What you need to do =
Retype the items below without changes, starting at the line that contains "Given: Click the Go to Files app button" and stopping after the line that contains "click(117, 211)".

Provided records =
————————
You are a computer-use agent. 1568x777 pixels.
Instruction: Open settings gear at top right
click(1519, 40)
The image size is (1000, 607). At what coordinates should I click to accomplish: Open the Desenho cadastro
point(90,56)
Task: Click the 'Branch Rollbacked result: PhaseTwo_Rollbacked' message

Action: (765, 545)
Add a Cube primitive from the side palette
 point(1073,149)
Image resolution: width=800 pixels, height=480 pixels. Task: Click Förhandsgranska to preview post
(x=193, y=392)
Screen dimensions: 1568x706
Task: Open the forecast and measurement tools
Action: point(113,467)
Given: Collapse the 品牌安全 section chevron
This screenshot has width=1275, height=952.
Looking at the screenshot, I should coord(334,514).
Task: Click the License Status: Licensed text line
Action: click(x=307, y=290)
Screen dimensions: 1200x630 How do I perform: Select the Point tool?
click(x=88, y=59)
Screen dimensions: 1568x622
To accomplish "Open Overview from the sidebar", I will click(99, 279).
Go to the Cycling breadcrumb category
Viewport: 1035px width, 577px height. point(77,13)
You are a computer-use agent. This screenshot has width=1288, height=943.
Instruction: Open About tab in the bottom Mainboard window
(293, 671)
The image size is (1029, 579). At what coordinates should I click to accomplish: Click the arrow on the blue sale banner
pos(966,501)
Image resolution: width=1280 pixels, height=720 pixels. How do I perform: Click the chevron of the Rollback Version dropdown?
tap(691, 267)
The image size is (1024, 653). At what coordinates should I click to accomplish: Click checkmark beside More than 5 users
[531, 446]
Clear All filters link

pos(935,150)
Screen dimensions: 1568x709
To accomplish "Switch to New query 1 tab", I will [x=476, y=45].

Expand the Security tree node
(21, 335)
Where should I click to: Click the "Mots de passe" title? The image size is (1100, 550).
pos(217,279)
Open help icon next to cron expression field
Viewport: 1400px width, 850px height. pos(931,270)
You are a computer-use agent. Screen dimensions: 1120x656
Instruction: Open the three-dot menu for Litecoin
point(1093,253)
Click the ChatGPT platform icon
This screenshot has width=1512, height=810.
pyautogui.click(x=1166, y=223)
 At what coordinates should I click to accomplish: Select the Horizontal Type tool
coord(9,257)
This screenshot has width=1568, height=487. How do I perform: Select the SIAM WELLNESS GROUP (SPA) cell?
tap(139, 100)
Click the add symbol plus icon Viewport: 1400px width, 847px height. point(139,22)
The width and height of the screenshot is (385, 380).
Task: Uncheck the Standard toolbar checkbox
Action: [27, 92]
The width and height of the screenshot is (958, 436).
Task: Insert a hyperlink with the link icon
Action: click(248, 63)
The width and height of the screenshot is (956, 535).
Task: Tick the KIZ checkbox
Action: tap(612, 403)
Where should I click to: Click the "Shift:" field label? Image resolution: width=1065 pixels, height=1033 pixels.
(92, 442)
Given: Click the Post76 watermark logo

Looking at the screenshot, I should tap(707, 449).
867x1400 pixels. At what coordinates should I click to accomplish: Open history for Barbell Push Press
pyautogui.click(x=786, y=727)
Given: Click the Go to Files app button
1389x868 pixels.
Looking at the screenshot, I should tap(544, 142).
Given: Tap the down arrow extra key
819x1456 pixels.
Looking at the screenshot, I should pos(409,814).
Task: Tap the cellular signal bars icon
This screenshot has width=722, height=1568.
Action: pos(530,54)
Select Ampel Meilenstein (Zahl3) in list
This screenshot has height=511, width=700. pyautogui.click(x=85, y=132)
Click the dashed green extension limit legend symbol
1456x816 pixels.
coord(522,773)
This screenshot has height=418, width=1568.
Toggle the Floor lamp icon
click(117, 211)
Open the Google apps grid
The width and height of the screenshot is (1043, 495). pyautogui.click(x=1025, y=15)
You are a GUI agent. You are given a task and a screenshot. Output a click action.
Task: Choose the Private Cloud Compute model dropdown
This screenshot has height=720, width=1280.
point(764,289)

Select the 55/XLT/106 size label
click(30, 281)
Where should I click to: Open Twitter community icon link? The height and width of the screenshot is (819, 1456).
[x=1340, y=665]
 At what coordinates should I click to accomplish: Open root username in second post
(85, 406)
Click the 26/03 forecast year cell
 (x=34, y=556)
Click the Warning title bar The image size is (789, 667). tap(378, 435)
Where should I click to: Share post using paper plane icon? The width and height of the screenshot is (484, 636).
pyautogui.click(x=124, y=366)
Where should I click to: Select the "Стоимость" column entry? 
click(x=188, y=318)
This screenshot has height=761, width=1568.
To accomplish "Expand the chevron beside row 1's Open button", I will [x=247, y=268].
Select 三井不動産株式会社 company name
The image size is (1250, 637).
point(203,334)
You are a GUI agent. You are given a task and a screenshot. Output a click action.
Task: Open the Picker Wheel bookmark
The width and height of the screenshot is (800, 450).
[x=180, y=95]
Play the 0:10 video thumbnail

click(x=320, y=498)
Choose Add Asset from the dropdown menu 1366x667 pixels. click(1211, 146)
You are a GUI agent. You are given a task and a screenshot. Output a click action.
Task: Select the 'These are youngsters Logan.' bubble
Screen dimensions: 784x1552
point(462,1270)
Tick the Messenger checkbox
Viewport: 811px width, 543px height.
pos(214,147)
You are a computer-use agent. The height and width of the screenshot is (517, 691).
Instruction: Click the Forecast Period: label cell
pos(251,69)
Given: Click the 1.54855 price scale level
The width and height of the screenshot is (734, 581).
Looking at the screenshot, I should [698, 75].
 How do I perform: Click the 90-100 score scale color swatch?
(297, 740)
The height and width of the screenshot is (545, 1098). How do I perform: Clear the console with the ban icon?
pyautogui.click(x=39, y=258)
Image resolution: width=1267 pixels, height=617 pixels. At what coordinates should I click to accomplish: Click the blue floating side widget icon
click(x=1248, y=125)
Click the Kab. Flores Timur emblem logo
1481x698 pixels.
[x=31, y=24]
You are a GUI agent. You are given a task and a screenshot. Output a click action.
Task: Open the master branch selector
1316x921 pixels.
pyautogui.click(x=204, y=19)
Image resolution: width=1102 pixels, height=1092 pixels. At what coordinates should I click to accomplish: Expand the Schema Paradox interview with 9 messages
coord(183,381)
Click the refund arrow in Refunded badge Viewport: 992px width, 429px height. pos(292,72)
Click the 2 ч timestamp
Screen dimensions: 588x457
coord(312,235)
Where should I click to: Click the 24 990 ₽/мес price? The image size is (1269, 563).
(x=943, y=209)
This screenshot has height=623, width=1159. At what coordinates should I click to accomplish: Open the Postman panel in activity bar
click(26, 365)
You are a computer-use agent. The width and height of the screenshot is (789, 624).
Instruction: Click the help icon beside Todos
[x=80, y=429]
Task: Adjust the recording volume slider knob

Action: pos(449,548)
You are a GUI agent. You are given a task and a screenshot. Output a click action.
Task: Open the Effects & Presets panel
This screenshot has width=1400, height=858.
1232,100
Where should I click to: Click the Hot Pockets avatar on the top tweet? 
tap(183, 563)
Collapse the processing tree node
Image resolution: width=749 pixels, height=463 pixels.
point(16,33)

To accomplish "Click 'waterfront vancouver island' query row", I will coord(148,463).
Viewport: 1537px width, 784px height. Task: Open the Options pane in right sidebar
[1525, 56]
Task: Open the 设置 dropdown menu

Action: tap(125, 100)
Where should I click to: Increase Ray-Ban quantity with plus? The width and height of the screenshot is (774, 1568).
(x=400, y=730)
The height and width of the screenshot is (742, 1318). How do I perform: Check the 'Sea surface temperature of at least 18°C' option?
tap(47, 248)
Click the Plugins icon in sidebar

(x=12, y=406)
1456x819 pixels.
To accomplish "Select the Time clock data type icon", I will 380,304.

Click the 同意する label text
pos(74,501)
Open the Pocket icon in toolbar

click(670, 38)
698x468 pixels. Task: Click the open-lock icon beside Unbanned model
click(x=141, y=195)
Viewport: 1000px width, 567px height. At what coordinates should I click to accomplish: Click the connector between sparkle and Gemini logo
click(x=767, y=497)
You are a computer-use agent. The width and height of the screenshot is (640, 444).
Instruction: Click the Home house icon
————————
Solved problem =
Given: Click the Go to Files app button
1389x868 pixels.
Looking at the screenshot, I should tap(544, 142).
Given: Tap the down arrow extra key
819x1456 pixels.
Looking at the screenshot, I should pos(409,814).
Task: Tap the cellular signal bars icon
This screenshot has width=722, height=1568.
Action: pos(530,54)
Select Ampel Meilenstein (Zahl3) in list
This screenshot has height=511, width=700. pyautogui.click(x=85, y=132)
Click the dashed green extension limit legend symbol
1456x816 pixels.
coord(522,773)
This screenshot has height=418, width=1568.
Toggle the Floor lamp icon
click(117, 211)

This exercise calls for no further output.